[Start of section]

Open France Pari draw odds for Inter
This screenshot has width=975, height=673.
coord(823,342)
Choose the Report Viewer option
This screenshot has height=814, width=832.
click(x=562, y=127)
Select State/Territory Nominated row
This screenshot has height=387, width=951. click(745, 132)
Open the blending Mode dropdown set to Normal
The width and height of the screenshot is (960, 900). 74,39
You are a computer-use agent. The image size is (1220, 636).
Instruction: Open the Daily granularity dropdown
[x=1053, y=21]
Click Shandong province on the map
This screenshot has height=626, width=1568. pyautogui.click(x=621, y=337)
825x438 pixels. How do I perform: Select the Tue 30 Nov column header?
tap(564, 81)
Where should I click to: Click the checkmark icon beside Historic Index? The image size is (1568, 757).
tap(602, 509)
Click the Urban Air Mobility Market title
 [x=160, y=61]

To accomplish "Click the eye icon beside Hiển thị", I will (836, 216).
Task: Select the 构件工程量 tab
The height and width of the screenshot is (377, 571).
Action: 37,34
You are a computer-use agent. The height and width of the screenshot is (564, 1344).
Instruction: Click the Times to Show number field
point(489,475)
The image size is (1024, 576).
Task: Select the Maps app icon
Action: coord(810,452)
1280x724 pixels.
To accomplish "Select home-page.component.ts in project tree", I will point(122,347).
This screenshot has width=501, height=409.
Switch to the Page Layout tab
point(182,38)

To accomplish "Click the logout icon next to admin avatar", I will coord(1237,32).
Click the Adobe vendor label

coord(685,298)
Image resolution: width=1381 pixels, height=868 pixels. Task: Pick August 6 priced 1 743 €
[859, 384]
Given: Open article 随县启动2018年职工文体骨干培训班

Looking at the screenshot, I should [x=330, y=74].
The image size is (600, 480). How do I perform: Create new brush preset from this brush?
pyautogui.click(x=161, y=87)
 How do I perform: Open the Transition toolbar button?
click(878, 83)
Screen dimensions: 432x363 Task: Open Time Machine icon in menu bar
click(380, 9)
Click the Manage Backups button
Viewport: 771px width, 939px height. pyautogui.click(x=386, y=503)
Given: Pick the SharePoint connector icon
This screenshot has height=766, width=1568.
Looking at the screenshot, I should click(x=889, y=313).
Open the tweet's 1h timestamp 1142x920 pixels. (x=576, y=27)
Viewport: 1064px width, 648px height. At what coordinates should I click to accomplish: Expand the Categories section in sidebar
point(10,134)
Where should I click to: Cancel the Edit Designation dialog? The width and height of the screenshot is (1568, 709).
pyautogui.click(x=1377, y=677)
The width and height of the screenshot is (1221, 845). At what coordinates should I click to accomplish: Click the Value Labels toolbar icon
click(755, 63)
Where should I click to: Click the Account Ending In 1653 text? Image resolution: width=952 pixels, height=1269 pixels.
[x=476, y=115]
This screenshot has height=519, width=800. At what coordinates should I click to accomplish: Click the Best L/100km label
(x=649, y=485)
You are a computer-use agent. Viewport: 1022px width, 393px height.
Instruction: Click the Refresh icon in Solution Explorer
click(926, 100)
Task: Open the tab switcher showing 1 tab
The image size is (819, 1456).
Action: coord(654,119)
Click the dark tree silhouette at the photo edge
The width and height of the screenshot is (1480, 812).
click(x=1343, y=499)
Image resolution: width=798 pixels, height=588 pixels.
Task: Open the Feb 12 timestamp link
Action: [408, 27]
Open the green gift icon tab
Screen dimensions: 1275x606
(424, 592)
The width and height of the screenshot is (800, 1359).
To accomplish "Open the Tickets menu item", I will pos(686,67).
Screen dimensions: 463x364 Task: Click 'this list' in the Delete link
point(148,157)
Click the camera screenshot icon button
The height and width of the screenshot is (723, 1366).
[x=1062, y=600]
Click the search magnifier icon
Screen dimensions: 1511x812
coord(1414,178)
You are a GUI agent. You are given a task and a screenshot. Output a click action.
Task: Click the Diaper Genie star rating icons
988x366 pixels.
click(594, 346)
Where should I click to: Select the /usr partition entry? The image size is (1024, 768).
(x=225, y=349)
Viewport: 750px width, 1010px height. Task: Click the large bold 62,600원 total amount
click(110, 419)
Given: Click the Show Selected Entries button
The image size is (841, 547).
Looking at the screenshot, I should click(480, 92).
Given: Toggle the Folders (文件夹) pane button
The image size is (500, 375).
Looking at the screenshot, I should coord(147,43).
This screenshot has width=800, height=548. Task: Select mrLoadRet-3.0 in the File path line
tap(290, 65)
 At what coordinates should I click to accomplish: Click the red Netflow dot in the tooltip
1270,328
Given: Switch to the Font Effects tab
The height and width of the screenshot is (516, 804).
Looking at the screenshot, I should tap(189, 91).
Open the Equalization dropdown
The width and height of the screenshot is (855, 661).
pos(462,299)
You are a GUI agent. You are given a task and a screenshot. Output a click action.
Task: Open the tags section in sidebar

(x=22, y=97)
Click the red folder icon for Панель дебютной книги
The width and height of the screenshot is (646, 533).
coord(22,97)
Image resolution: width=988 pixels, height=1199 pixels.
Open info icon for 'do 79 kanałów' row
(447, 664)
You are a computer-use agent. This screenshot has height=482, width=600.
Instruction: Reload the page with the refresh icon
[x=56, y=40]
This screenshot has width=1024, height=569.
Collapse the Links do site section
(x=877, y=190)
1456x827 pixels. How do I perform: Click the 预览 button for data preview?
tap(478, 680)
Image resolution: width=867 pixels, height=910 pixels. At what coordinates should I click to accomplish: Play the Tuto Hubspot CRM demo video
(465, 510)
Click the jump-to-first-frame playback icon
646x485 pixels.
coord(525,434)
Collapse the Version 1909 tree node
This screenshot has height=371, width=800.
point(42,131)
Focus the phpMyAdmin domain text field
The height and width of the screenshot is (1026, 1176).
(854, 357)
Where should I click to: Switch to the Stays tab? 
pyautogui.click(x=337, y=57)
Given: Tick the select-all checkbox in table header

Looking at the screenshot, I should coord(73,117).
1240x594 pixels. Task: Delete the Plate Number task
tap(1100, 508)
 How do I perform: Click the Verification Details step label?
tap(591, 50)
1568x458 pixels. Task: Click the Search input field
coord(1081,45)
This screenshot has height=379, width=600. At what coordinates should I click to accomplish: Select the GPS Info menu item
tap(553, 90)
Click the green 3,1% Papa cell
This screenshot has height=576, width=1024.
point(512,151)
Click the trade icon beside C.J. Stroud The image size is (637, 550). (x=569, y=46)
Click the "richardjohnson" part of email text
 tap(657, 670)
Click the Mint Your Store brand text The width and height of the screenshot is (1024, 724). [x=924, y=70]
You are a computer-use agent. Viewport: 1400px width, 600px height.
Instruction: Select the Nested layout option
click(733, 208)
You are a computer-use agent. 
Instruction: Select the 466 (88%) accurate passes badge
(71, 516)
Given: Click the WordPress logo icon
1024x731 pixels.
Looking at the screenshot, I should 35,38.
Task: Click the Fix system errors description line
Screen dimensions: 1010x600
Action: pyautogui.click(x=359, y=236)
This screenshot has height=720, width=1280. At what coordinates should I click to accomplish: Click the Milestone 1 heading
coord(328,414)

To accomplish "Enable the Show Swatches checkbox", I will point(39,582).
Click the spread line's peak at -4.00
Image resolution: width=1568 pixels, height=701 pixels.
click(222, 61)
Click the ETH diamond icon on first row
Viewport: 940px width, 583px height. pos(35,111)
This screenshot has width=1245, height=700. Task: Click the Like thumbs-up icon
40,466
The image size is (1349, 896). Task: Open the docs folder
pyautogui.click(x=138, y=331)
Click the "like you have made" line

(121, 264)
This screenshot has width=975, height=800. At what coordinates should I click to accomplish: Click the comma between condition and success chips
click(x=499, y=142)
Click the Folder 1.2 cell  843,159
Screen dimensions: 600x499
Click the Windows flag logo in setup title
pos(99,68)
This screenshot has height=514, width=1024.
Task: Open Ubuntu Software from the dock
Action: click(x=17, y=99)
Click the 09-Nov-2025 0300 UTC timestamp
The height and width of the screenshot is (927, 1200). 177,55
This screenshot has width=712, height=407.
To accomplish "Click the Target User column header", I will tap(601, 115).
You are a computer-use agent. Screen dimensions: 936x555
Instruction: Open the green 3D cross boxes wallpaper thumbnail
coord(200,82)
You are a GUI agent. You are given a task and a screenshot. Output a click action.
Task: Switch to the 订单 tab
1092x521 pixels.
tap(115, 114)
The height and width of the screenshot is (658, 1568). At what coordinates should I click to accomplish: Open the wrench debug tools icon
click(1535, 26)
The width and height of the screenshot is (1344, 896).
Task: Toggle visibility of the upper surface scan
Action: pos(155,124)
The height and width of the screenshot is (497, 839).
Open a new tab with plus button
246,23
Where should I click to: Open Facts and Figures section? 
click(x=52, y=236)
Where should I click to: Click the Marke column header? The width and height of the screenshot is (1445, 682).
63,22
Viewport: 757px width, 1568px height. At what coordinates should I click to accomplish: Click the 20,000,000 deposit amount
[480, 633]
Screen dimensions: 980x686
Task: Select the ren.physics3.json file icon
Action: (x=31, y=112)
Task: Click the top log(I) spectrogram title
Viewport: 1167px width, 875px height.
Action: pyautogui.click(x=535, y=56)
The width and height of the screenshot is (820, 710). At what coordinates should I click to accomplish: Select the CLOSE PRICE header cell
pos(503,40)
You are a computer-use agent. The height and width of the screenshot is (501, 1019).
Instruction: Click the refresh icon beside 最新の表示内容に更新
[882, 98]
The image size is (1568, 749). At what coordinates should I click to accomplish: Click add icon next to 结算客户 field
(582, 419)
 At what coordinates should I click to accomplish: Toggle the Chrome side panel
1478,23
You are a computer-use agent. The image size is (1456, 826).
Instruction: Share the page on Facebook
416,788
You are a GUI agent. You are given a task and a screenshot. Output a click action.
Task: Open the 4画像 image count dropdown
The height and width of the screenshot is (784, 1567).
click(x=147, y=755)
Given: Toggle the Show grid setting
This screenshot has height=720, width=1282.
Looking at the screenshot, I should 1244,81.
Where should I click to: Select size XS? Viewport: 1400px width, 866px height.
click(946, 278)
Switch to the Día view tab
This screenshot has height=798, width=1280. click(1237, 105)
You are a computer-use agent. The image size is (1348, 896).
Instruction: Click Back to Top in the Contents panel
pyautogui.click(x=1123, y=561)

[End of section]

(What you are asked to do) Please give the number of lines in the entries above that hold "computer", with no other words.

(Answer to the exercise) 10